◆ **Your objective**:
Your answer must be an exact transcription of every record.

╭─ Records to use

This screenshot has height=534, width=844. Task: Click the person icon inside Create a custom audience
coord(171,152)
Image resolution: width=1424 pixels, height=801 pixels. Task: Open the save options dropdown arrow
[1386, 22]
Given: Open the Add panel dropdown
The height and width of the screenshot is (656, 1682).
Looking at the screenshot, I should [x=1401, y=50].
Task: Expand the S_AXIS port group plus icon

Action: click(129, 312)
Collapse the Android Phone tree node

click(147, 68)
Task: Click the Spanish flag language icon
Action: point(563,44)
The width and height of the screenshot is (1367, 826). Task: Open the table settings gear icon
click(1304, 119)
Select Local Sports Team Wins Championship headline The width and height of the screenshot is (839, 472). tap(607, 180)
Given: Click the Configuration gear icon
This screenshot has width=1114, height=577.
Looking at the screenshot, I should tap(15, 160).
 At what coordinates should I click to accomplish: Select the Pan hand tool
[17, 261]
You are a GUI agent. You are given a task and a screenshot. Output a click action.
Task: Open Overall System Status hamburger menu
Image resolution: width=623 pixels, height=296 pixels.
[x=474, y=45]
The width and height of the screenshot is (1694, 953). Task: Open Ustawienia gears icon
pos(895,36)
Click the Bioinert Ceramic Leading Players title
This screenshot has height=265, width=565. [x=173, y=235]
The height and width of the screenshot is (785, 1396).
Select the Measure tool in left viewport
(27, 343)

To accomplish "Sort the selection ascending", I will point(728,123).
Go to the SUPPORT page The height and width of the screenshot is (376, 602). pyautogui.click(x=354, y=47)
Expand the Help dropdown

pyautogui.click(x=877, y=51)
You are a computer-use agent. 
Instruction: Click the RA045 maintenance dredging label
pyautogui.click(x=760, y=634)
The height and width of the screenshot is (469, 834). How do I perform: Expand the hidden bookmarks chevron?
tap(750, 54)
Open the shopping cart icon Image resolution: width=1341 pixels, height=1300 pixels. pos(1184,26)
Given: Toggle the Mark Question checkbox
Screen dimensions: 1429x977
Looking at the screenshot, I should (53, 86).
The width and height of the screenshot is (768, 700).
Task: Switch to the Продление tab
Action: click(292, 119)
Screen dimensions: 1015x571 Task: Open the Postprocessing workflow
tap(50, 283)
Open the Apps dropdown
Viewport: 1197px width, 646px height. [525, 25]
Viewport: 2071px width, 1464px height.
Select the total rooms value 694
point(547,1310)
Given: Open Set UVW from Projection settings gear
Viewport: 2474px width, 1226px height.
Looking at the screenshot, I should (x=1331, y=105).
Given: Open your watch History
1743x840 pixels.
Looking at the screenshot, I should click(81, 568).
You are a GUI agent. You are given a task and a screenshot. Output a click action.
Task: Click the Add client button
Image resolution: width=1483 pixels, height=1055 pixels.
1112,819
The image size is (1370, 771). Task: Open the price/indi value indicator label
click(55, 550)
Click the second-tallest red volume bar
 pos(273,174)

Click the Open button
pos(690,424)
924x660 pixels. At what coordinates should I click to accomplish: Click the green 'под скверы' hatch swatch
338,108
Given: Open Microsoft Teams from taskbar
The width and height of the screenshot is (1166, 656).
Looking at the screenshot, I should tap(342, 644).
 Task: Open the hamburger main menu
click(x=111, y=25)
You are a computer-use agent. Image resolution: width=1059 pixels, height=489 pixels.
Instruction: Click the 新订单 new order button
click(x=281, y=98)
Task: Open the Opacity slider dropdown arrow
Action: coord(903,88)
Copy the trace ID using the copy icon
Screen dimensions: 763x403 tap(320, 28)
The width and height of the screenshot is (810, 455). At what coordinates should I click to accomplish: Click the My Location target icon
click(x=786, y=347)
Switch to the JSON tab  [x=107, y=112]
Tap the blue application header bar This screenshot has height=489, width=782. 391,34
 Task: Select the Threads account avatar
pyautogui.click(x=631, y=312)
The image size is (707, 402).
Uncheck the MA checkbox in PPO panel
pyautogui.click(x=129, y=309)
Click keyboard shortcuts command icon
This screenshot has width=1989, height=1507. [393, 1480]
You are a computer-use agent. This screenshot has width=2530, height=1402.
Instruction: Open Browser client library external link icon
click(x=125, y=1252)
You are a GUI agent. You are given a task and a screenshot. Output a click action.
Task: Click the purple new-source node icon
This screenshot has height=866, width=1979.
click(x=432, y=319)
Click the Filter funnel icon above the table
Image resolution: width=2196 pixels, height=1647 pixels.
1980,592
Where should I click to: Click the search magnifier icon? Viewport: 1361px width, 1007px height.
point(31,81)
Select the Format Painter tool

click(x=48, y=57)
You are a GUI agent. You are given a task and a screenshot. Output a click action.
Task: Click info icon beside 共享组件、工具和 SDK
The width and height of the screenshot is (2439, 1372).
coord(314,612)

╰─

◆ **Written answer**:
This screenshot has height=534, width=844. Task: Click the person icon inside Create a custom audience
coord(171,152)
Image resolution: width=1424 pixels, height=801 pixels. Task: Open the save options dropdown arrow
[1386, 22]
Given: Open the Add panel dropdown
The height and width of the screenshot is (656, 1682).
Looking at the screenshot, I should [x=1401, y=50].
Task: Expand the S_AXIS port group plus icon

Action: click(129, 312)
Collapse the Android Phone tree node

click(147, 68)
Task: Click the Spanish flag language icon
Action: point(563,44)
The width and height of the screenshot is (1367, 826). Task: Open the table settings gear icon
click(1304, 119)
Select Local Sports Team Wins Championship headline The width and height of the screenshot is (839, 472). tap(607, 180)
Given: Click the Configuration gear icon
This screenshot has width=1114, height=577.
Looking at the screenshot, I should tap(15, 160).
 At what coordinates should I click to accomplish: Select the Pan hand tool
[17, 261]
You are a GUI agent. You are given a task and a screenshot. Output a click action.
Task: Open Overall System Status hamburger menu
Image resolution: width=623 pixels, height=296 pixels.
[x=474, y=45]
The width and height of the screenshot is (1694, 953). Task: Open Ustawienia gears icon
pos(895,36)
Click the Bioinert Ceramic Leading Players title
This screenshot has height=265, width=565. [x=173, y=235]
The height and width of the screenshot is (785, 1396).
Select the Measure tool in left viewport
(27, 343)

To accomplish "Sort the selection ascending", I will point(728,123).
Go to the SUPPORT page The height and width of the screenshot is (376, 602). pyautogui.click(x=354, y=47)
Expand the Help dropdown

pyautogui.click(x=877, y=51)
You are a computer-use agent. 
Instruction: Click the RA045 maintenance dredging label
pyautogui.click(x=760, y=634)
The height and width of the screenshot is (469, 834). How do I perform: Expand the hidden bookmarks chevron?
tap(750, 54)
Open the shopping cart icon Image resolution: width=1341 pixels, height=1300 pixels. pos(1184,26)
Given: Toggle the Mark Question checkbox
Screen dimensions: 1429x977
Looking at the screenshot, I should (53, 86).
The width and height of the screenshot is (768, 700).
Task: Switch to the Продление tab
Action: click(292, 119)
Screen dimensions: 1015x571 Task: Open the Postprocessing workflow
tap(50, 283)
Open the Apps dropdown
Viewport: 1197px width, 646px height. [525, 25]
Viewport: 2071px width, 1464px height.
Select the total rooms value 694
point(547,1310)
Given: Open Set UVW from Projection settings gear
Viewport: 2474px width, 1226px height.
Looking at the screenshot, I should (x=1331, y=105).
Given: Open your watch History
1743x840 pixels.
Looking at the screenshot, I should click(81, 568).
You are a GUI agent. You are given a task and a screenshot. Output a click action.
Task: Click the Add client button
Image resolution: width=1483 pixels, height=1055 pixels.
1112,819
The image size is (1370, 771). Task: Open the price/indi value indicator label
click(55, 550)
Click the second-tallest red volume bar
 pos(273,174)

Click the Open button
pos(690,424)
924x660 pixels. At what coordinates should I click to accomplish: Click the green 'под скверы' hatch swatch
338,108
Given: Open Microsoft Teams from taskbar
The width and height of the screenshot is (1166, 656).
Looking at the screenshot, I should tap(342, 644).
 Task: Open the hamburger main menu
click(x=111, y=25)
You are a computer-use agent. Image resolution: width=1059 pixels, height=489 pixels.
Instruction: Click the 新订单 new order button
click(x=281, y=98)
Task: Open the Opacity slider dropdown arrow
Action: coord(903,88)
Copy the trace ID using the copy icon
Screen dimensions: 763x403 tap(320, 28)
The width and height of the screenshot is (810, 455). At what coordinates should I click to accomplish: Click the My Location target icon
click(x=786, y=347)
Switch to the JSON tab  [x=107, y=112]
Tap the blue application header bar This screenshot has height=489, width=782. 391,34
 Task: Select the Threads account avatar
pyautogui.click(x=631, y=312)
The image size is (707, 402).
Uncheck the MA checkbox in PPO panel
pyautogui.click(x=129, y=309)
Click keyboard shortcuts command icon
This screenshot has width=1989, height=1507. [393, 1480]
You are a computer-use agent. This screenshot has width=2530, height=1402.
Instruction: Open Browser client library external link icon
click(x=125, y=1252)
You are a GUI agent. You are given a task and a screenshot. Output a click action.
Task: Click the purple new-source node icon
This screenshot has height=866, width=1979.
click(x=432, y=319)
Click the Filter funnel icon above the table
Image resolution: width=2196 pixels, height=1647 pixels.
1980,592
Where should I click to: Click the search magnifier icon? Viewport: 1361px width, 1007px height.
point(31,81)
Select the Format Painter tool

click(x=48, y=57)
You are a GUI agent. You are given a task and a screenshot. Output a click action.
Task: Click info icon beside 共享组件、工具和 SDK
The width and height of the screenshot is (2439, 1372).
coord(314,612)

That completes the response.